YOUR OBJECTIVE> Please return exactly the lines from the one containing "Task: Click the Sair link to log out" through the end of the records, including both.

======== RECORDS FOR THE EXERCISE ========

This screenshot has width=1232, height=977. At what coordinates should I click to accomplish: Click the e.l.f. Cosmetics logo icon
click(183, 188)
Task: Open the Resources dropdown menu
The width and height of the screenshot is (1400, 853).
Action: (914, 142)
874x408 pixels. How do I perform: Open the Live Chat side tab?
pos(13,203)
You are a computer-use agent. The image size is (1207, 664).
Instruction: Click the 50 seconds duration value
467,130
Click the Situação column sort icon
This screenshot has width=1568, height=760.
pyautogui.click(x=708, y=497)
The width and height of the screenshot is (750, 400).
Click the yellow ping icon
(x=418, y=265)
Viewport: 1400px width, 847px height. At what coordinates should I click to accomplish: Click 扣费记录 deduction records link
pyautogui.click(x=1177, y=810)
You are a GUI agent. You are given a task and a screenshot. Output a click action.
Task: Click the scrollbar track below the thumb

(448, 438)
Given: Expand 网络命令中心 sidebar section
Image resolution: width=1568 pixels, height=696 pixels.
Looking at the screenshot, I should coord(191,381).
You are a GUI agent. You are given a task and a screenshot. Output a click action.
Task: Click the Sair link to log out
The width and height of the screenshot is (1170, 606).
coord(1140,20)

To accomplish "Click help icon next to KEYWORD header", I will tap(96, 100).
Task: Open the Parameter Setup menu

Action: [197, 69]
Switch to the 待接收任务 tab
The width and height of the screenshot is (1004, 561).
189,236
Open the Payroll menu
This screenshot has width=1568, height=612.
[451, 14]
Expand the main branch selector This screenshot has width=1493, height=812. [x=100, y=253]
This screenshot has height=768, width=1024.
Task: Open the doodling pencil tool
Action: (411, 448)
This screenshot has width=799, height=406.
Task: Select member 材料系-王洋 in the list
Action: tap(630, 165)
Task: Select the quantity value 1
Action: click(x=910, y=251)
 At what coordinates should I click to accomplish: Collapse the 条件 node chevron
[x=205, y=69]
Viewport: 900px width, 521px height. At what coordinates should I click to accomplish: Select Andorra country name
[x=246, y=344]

========

ANSWER SPACE>
Task: Click the Sair link to log out
The width and height of the screenshot is (1170, 606).
coord(1140,20)

To accomplish "Click help icon next to KEYWORD header", I will tap(96, 100).
Task: Open the Parameter Setup menu

Action: [197, 69]
Switch to the 待接收任务 tab
The width and height of the screenshot is (1004, 561).
189,236
Open the Payroll menu
This screenshot has width=1568, height=612.
[451, 14]
Expand the main branch selector This screenshot has width=1493, height=812. [x=100, y=253]
This screenshot has height=768, width=1024.
Task: Open the doodling pencil tool
Action: (411, 448)
This screenshot has width=799, height=406.
Task: Select member 材料系-王洋 in the list
Action: tap(630, 165)
Task: Select the quantity value 1
Action: click(x=910, y=251)
 At what coordinates should I click to accomplish: Collapse the 条件 node chevron
[x=205, y=69]
Viewport: 900px width, 521px height. At what coordinates should I click to accomplish: Select Andorra country name
[x=246, y=344]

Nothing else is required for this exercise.